PROBLEM STATEMENT:
Reproduce exactly the line that contains "Where should I click to: Open row" and all lines that follow it in the records below, ending with the last one.
· · ·
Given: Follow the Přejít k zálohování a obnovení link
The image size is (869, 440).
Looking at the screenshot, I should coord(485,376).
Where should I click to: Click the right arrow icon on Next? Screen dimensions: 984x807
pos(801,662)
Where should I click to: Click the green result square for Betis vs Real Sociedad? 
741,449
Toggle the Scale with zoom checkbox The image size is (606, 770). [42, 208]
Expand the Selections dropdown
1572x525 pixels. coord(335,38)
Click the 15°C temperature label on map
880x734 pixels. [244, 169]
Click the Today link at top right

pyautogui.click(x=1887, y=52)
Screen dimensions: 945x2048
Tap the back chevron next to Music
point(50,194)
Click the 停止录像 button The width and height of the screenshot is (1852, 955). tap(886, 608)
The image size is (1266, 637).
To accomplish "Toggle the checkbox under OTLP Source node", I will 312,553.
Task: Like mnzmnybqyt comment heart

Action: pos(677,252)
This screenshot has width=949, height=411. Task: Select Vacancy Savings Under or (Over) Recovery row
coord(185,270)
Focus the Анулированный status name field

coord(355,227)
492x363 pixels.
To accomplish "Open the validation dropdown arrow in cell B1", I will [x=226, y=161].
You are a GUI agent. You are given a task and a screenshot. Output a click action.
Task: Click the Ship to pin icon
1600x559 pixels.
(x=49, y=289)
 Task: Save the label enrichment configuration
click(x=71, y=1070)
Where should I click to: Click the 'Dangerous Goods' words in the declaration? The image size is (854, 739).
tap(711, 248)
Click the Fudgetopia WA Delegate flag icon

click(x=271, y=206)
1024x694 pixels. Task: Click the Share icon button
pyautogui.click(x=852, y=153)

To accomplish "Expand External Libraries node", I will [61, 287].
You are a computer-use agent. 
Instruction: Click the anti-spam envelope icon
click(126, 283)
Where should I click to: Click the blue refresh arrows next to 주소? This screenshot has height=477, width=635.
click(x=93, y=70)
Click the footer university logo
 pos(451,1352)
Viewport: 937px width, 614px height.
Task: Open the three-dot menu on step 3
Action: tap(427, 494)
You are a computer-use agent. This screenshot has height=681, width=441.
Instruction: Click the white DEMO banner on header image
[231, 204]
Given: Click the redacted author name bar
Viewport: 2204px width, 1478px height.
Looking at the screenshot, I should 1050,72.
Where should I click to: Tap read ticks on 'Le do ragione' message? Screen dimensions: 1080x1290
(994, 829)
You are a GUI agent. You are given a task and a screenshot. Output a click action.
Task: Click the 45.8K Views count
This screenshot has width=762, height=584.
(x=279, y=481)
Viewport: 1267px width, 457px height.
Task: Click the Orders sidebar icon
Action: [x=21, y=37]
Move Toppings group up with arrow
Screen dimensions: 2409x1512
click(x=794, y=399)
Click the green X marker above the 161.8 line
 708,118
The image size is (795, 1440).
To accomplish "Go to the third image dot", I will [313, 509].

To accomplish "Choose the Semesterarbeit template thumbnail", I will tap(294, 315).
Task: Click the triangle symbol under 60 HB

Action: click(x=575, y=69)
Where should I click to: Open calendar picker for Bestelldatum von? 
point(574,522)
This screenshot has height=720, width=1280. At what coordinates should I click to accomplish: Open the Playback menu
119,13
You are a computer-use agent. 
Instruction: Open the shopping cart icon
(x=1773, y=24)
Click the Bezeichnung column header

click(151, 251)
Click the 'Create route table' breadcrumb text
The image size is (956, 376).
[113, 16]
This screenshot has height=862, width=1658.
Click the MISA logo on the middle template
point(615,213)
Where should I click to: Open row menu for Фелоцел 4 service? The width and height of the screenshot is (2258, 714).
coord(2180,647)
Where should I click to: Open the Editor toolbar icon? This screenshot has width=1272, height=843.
· · ·
EXERCISE RESULT:
Where should I click to: Open row menu for Фелоцел 4 service? The width and height of the screenshot is (2258, 714).
coord(2180,647)
Where should I click to: Open the Editor toolbar icon? This screenshot has width=1272, height=843.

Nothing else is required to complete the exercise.